▸ Provided data
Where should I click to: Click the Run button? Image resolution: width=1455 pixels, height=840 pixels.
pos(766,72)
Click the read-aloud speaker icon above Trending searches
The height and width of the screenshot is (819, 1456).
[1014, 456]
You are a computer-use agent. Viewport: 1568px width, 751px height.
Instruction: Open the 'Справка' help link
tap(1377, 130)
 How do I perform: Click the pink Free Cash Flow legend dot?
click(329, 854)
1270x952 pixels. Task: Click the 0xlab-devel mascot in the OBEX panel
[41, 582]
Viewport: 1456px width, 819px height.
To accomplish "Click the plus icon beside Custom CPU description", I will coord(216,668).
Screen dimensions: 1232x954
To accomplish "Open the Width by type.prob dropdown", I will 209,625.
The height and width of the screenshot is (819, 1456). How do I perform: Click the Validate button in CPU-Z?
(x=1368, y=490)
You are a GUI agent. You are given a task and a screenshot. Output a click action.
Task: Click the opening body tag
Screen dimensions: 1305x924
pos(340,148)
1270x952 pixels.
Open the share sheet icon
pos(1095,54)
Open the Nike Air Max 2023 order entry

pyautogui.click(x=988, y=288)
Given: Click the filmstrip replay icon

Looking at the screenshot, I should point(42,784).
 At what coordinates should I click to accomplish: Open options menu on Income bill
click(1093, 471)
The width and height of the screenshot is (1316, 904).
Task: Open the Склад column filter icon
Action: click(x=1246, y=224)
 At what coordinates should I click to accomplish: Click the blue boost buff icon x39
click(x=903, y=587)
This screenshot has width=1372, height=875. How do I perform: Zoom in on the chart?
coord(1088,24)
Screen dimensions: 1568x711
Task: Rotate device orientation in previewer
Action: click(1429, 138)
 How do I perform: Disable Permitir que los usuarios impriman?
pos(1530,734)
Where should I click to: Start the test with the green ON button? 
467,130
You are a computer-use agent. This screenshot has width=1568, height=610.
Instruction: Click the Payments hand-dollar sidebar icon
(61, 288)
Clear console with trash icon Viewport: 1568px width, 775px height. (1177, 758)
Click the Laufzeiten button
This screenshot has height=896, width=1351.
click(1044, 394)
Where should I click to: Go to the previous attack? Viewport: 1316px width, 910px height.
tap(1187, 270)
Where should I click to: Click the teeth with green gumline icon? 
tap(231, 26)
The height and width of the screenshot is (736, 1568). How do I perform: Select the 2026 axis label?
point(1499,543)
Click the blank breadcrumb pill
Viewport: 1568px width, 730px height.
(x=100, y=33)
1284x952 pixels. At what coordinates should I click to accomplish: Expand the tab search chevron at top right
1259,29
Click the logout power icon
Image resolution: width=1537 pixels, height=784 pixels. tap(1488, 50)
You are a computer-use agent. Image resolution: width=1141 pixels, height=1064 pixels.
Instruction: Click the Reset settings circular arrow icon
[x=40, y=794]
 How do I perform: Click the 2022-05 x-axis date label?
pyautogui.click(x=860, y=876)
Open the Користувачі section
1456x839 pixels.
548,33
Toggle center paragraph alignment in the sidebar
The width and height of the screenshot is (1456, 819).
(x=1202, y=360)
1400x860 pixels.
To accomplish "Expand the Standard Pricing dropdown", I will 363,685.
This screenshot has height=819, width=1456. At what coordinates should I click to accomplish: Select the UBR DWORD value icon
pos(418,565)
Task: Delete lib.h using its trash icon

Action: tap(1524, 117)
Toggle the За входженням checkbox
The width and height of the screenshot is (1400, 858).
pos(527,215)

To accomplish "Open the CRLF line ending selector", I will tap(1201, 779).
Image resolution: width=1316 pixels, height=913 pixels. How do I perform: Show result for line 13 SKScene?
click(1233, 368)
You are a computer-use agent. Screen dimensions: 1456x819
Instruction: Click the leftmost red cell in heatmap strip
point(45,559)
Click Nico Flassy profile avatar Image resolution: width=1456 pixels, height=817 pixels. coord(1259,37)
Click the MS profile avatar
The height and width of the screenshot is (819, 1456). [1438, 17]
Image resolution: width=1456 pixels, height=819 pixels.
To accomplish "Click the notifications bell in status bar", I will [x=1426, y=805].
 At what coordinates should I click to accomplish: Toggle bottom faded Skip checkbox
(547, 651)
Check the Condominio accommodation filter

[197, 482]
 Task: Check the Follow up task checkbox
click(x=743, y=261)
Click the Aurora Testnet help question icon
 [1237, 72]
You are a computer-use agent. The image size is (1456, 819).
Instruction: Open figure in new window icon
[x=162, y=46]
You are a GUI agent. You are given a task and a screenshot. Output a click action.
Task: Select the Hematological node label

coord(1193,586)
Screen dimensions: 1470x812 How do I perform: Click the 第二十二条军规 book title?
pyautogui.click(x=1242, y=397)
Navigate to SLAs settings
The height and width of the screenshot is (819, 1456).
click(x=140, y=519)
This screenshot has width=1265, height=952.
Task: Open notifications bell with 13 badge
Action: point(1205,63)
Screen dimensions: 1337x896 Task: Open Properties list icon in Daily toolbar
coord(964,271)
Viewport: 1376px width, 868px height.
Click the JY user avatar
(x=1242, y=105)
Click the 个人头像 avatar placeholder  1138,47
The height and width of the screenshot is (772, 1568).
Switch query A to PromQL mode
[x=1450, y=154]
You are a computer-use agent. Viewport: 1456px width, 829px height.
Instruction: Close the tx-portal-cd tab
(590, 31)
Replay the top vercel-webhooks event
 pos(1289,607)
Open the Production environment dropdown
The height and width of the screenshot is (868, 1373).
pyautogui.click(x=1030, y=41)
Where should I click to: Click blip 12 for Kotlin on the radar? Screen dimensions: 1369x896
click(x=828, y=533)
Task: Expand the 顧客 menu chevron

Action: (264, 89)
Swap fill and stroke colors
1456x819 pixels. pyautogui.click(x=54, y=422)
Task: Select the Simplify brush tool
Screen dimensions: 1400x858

▸ Required action
Line by line, copy the entries above exactly as they appear.

▸ Expected answer
Where should I click to: Click the Run button? Image resolution: width=1455 pixels, height=840 pixels.
pos(766,72)
Click the read-aloud speaker icon above Trending searches
The height and width of the screenshot is (819, 1456).
[1014, 456]
You are a computer-use agent. Viewport: 1568px width, 751px height.
Instruction: Open the 'Справка' help link
tap(1377, 130)
 How do I perform: Click the pink Free Cash Flow legend dot?
click(329, 854)
1270x952 pixels. Task: Click the 0xlab-devel mascot in the OBEX panel
[41, 582]
Viewport: 1456px width, 819px height.
To accomplish "Click the plus icon beside Custom CPU description", I will coord(216,668).
Screen dimensions: 1232x954
To accomplish "Open the Width by type.prob dropdown", I will 209,625.
The height and width of the screenshot is (819, 1456). How do I perform: Click the Validate button in CPU-Z?
(x=1368, y=490)
You are a GUI agent. You are given a task and a screenshot. Output a click action.
Task: Click the opening body tag
Screen dimensions: 1305x924
pos(340,148)
1270x952 pixels.
Open the share sheet icon
pos(1095,54)
Open the Nike Air Max 2023 order entry

pyautogui.click(x=988, y=288)
Given: Click the filmstrip replay icon

Looking at the screenshot, I should point(42,784).
 At what coordinates should I click to accomplish: Open options menu on Income bill
click(1093, 471)
The width and height of the screenshot is (1316, 904).
Task: Open the Склад column filter icon
Action: click(x=1246, y=224)
 At what coordinates should I click to accomplish: Click the blue boost buff icon x39
click(x=903, y=587)
This screenshot has width=1372, height=875. How do I perform: Zoom in on the chart?
coord(1088,24)
Screen dimensions: 1568x711
Task: Rotate device orientation in previewer
Action: click(1429, 138)
 How do I perform: Disable Permitir que los usuarios impriman?
pos(1530,734)
Where should I click to: Start the test with the green ON button? 
467,130
You are a computer-use agent. This screenshot has width=1568, height=610.
Instruction: Click the Payments hand-dollar sidebar icon
(61, 288)
Clear console with trash icon Viewport: 1568px width, 775px height. (1177, 758)
Click the Laufzeiten button
This screenshot has height=896, width=1351.
click(1044, 394)
Where should I click to: Go to the previous attack? Viewport: 1316px width, 910px height.
tap(1187, 270)
Where should I click to: Click the teeth with green gumline icon? 
tap(231, 26)
The height and width of the screenshot is (736, 1568). How do I perform: Select the 2026 axis label?
point(1499,543)
Click the blank breadcrumb pill
Viewport: 1568px width, 730px height.
(x=100, y=33)
1284x952 pixels. At what coordinates should I click to accomplish: Expand the tab search chevron at top right
1259,29
Click the logout power icon
Image resolution: width=1537 pixels, height=784 pixels. tap(1488, 50)
You are a computer-use agent. Image resolution: width=1141 pixels, height=1064 pixels.
Instruction: Click the Reset settings circular arrow icon
[x=40, y=794]
 How do I perform: Click the 2022-05 x-axis date label?
pyautogui.click(x=860, y=876)
Open the Користувачі section
1456x839 pixels.
548,33
Toggle center paragraph alignment in the sidebar
The width and height of the screenshot is (1456, 819).
(x=1202, y=360)
1400x860 pixels.
To accomplish "Expand the Standard Pricing dropdown", I will 363,685.
This screenshot has height=819, width=1456. At what coordinates should I click to accomplish: Select the UBR DWORD value icon
pos(418,565)
Task: Delete lib.h using its trash icon

Action: tap(1524, 117)
Toggle the За входженням checkbox
The width and height of the screenshot is (1400, 858).
pos(527,215)

To accomplish "Open the CRLF line ending selector", I will tap(1201, 779).
Image resolution: width=1316 pixels, height=913 pixels. How do I perform: Show result for line 13 SKScene?
click(1233, 368)
You are a computer-use agent. Screen dimensions: 1456x819
Instruction: Click the leftmost red cell in heatmap strip
point(45,559)
Click Nico Flassy profile avatar Image resolution: width=1456 pixels, height=817 pixels. coord(1259,37)
Click the MS profile avatar
The height and width of the screenshot is (819, 1456). [1438, 17]
Image resolution: width=1456 pixels, height=819 pixels.
To accomplish "Click the notifications bell in status bar", I will [x=1426, y=805].
 At what coordinates should I click to accomplish: Toggle bottom faded Skip checkbox
(547, 651)
Check the Condominio accommodation filter

[197, 482]
 Task: Check the Follow up task checkbox
click(x=743, y=261)
Click the Aurora Testnet help question icon
 [1237, 72]
You are a computer-use agent. The image size is (1456, 819).
Instruction: Open figure in new window icon
[x=162, y=46]
You are a GUI agent. You are given a task and a screenshot. Output a click action.
Task: Select the Hematological node label

coord(1193,586)
Screen dimensions: 1470x812 How do I perform: Click the 第二十二条军规 book title?
pyautogui.click(x=1242, y=397)
Navigate to SLAs settings
The height and width of the screenshot is (819, 1456).
click(x=140, y=519)
This screenshot has width=1265, height=952.
Task: Open notifications bell with 13 badge
Action: point(1205,63)
Screen dimensions: 1337x896 Task: Open Properties list icon in Daily toolbar
coord(964,271)
Viewport: 1376px width, 868px height.
Click the JY user avatar
(x=1242, y=105)
Click the 个人头像 avatar placeholder  1138,47
The height and width of the screenshot is (772, 1568).
Switch query A to PromQL mode
[x=1450, y=154]
You are a computer-use agent. Viewport: 1456px width, 829px height.
Instruction: Close the tx-portal-cd tab
(590, 31)
Replay the top vercel-webhooks event
 pos(1289,607)
Open the Production environment dropdown
The height and width of the screenshot is (868, 1373).
pyautogui.click(x=1030, y=41)
Where should I click to: Click blip 12 for Kotlin on the radar? Screen dimensions: 1369x896
click(x=828, y=533)
Task: Expand the 顧客 menu chevron

Action: (264, 89)
Swap fill and stroke colors
1456x819 pixels. pyautogui.click(x=54, y=422)
Task: Select the Simplify brush tool
Screen dimensions: 1400x858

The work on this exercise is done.